**DIRECTIONS:**
A - For each statement about the sample-size post below, answer yes or no and quote the words from the post that decide it: (i) The writer was taught to cut to what was called a UK size 12. (ii) Most designers cut to their own body shape and size. (iii) The writer will explore a more inclusive sizing system within the current project.
B - In the sample-size post below, what model height is called "desirable"?

Addressing My Sample Size
When we are toiling and sampling, we all tend to have our standard 'sample size' we create to and grade up/down from. I was always taught to cut to what we called a UK size 12, but realistically was more of an 8-10 when you looked at the measurements. A designer I worked with in the past cut to her own body shape and size, grading from there. (Yes I found this weird too as she had a very specific shape not many women have.) Most designers cut to the standard 8-10 model size and shape (usually accounting for the 'desirable' 5'9" and up height). This means that we don't have to think as much, we don't have to account for many changes and can reuse old patterns we know fit well. We just stick whatever model we have chosen into her outfit for the shoot/show and do minimal, if any, tweaks.
But what does this mean in the overall sense of a sizing system? Creating a standardised sizing system is incredibly difficult as everyone has a different body shape, however, is creating our initial design to one specific body size over and over again making this worse? Surely we should be trying our designs on a variety of body sizes and, more importantly, shapes. Exploring a more inclusive sizing system for my own work is something I would love to go into, but the timings of this project doesn't allow that. Therefore, this is just going to be parked for later on in the year.

**DATA EXCERPTS:**
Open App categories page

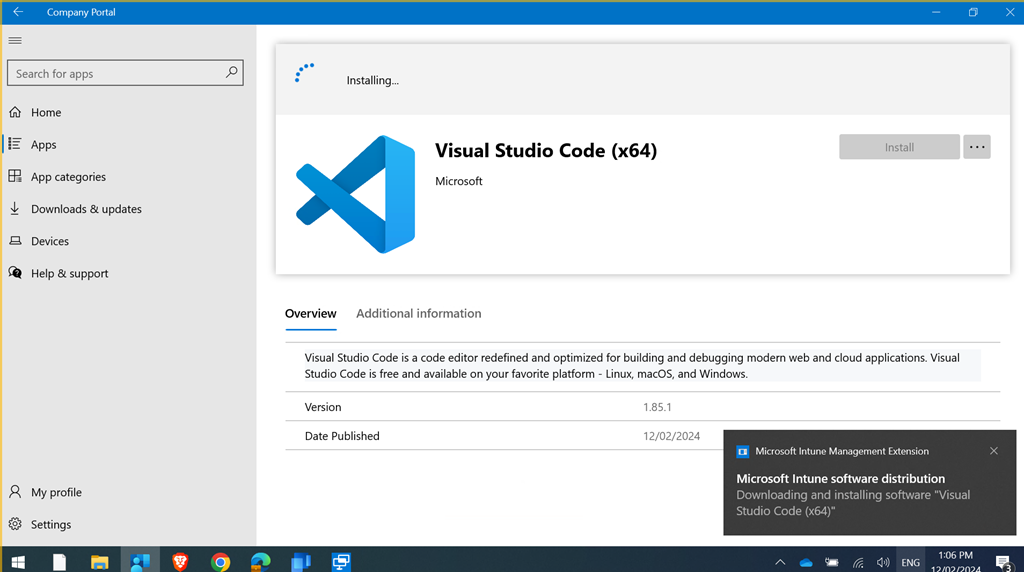coord(68,177)
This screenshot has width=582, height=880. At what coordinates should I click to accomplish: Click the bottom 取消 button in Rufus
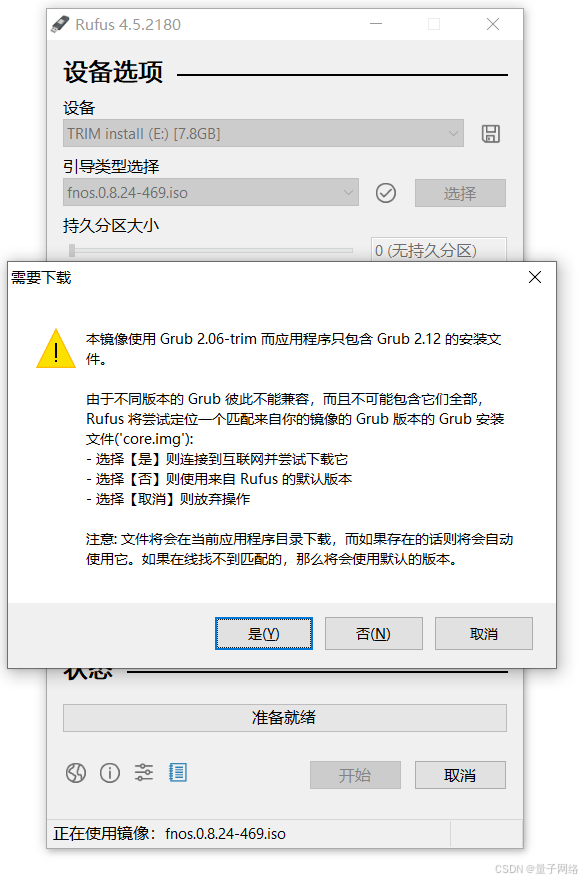(x=460, y=775)
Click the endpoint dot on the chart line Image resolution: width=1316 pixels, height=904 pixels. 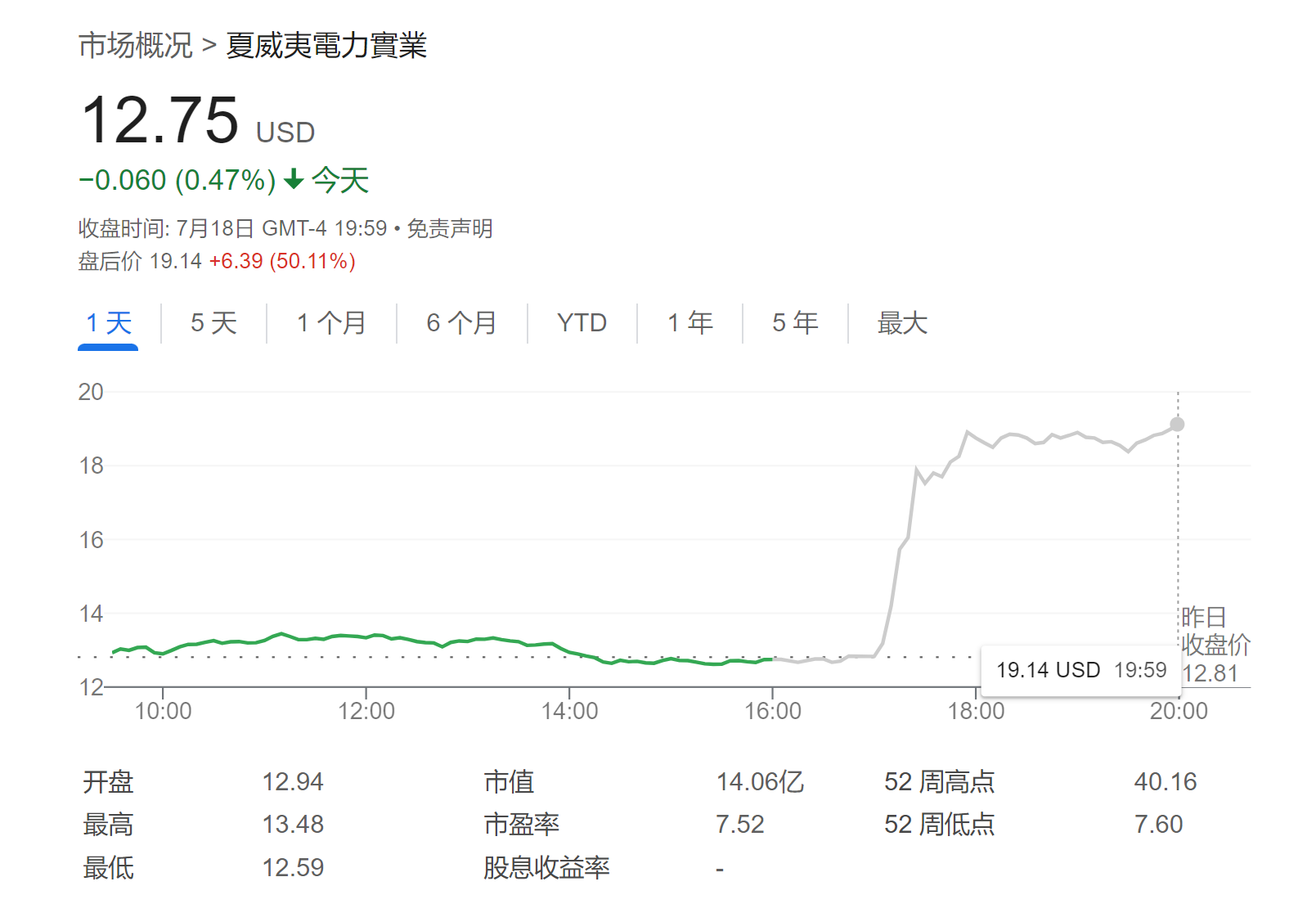tap(1176, 424)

**EXPECTED OUTPUTS:**
A -
(i) Yes: "I was always taught to cut to what we called a UK size 12"
(ii) No: "Most designers cut to the standard 8-10 model size and shape"
(iii) No: "the timings of this project doesn't allow that"

B - 5'9" and up